In the 1580s, it was Kit Marlowe who, indeed, amazed the very faculties of eyes and ears on the London stage.  Yet if we cannot conclusively determine which way the causal arrows flowed between de Vere and Marlowe, we can instead make a corollary point that there was a synergy akin to the explosive powers of a nucleur fission taking place within the walls of Fisher’s Folly which continued for some time thereafter when Oxford had sold his lease on the house, disbanded his retinue, and moved on to set up a domestic retreat in the suburb of Hackney with his second wife, Elizabeth Trentham.”

Willy’s AfterLife

“What do you say about that, Willy ?”

“He captures the excitement which surrounded Kit’s meteoric rise but he seems to leave out some of the internal tensions between those people who were sometime-residents of Fisher’s Folly.  Roughly speaking, these tensions divided what we called “The Gentlemen Scholars” from “The University Wits”.  In Brooksby’s paper, too many diverse tendencies are lumped together.  Saying that, the man is clearly right in drawing the seminar-people’s attention to Marlowe’s creative genius.  He was unique, exceptional in all he did.  Kit was unfettered.  He followed his own star.  He was a wild and crazy guy who had to live on the edge with danger, in jeopardy.  Not for him, the safety or the security of patronage.  To be sure, he would take money and favours from anyone but he never felt the slightest iota of obligation or reciprocity for what he took.”

“Willy, that man sounds dangerous.
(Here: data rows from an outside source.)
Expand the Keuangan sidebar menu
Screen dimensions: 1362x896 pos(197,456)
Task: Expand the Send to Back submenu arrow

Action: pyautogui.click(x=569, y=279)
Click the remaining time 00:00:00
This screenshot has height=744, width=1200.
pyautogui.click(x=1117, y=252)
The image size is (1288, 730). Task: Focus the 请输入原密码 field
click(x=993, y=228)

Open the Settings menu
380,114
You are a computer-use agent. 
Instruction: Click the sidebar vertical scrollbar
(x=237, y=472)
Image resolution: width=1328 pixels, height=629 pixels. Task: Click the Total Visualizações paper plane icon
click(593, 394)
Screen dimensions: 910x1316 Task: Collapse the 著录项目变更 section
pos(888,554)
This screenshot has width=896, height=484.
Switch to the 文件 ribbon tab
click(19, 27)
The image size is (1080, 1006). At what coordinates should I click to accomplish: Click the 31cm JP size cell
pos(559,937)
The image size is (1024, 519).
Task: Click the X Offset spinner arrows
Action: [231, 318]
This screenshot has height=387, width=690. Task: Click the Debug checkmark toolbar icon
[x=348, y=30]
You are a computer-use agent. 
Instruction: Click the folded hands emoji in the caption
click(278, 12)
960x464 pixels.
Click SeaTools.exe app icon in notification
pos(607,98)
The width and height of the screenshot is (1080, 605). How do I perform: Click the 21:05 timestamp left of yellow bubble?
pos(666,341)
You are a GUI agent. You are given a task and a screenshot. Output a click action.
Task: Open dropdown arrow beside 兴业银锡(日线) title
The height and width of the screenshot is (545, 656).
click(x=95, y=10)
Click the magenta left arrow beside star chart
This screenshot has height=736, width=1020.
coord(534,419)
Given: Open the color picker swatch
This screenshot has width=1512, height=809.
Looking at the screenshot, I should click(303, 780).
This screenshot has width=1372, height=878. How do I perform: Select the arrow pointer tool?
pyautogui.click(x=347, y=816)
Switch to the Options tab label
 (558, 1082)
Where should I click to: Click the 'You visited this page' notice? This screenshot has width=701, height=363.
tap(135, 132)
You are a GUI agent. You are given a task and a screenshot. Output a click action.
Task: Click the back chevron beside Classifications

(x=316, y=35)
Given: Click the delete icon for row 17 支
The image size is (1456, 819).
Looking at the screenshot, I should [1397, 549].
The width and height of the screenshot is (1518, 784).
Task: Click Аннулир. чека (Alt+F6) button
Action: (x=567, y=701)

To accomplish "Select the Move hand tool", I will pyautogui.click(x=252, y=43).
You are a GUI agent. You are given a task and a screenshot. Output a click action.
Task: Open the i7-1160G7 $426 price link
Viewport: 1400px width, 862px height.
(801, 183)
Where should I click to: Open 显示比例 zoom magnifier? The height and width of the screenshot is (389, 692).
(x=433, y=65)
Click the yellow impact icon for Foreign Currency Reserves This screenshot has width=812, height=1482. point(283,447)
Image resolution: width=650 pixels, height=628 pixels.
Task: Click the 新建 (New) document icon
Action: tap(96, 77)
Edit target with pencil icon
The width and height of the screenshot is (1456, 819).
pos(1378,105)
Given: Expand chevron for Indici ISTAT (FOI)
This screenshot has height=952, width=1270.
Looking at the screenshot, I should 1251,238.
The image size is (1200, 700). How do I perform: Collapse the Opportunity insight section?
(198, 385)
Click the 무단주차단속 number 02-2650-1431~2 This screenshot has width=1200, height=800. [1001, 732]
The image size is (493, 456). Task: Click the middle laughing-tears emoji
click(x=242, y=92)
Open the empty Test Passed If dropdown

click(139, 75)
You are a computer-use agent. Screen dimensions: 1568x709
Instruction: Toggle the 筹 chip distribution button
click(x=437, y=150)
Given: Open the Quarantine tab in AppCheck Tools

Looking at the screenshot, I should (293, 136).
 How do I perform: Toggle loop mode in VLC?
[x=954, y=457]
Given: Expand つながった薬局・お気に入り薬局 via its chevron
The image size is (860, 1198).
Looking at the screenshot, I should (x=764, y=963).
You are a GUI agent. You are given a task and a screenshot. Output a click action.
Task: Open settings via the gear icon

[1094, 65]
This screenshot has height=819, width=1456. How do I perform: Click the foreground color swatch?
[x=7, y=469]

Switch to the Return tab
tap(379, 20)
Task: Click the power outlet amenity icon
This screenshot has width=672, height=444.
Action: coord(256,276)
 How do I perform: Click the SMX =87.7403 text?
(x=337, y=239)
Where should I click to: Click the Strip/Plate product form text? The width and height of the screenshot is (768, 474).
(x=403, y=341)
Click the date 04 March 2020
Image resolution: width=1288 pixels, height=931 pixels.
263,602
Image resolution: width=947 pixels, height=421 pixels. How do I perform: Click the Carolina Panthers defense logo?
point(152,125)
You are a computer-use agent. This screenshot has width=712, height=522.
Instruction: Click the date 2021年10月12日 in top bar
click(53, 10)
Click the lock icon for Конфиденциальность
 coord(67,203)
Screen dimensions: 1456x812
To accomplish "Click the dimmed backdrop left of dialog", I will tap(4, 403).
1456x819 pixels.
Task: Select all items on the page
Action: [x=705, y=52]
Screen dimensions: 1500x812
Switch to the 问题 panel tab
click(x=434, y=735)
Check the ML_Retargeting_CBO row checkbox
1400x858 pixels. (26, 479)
And evil, too.”

“You could say that, Bess, but saying that only captures a tiny fragment of his character.”

“I met him when I was first in London.  He was the prince of the demi-monde.  Danger doesn’t really catch his allure.  It was more than that.  He was enthralling, he exuded a kind of magnetic appeal.  I think that the word Willy used – “charisma” – is relevant in describing him.  Kit seemed to be the sum of all possibility for a country bumpkin like me.”

“Me, too.  I was alienated from the strict regimen of Cecil House and here was this young man, with not a jot of reverence or appreciation for subordinated hierarchies.  He was totally, absolutely, and completely uncompromising in his resistance to authority.  The seminar-people use a nice word for that: “transgressive”.  That summons up for me an image of Kit Marlowe, who simply refused to tolerate what he found to be intolerable.  I was too young to have frequented Fisher’s Folly in its heyday, before the Armada.  But I do recall crossing paths with him on several occasions in the next few years when his reputation was the envy of all alientated youngsters like me.  His “transgressive” appeal hardly accepted class boundaries.”

“That’s true, Henry, Kit might have been a craftsman’s son and a scholarship boy, but he never accepted that a man’s origins had much to do with his innate worth.  For me, that was difficult to deal with because I had been brought up with a strong sense of privilege.  Like Will, in that way, Kit had had to struggle for anything and everything he could lay his hands on in LifeOnEarth.”

“Did you trust him, then, Willy ?”

“Oh, Bess, no one “trusted” Kit Marlowe !  If you did trust him then you’d be sorry.”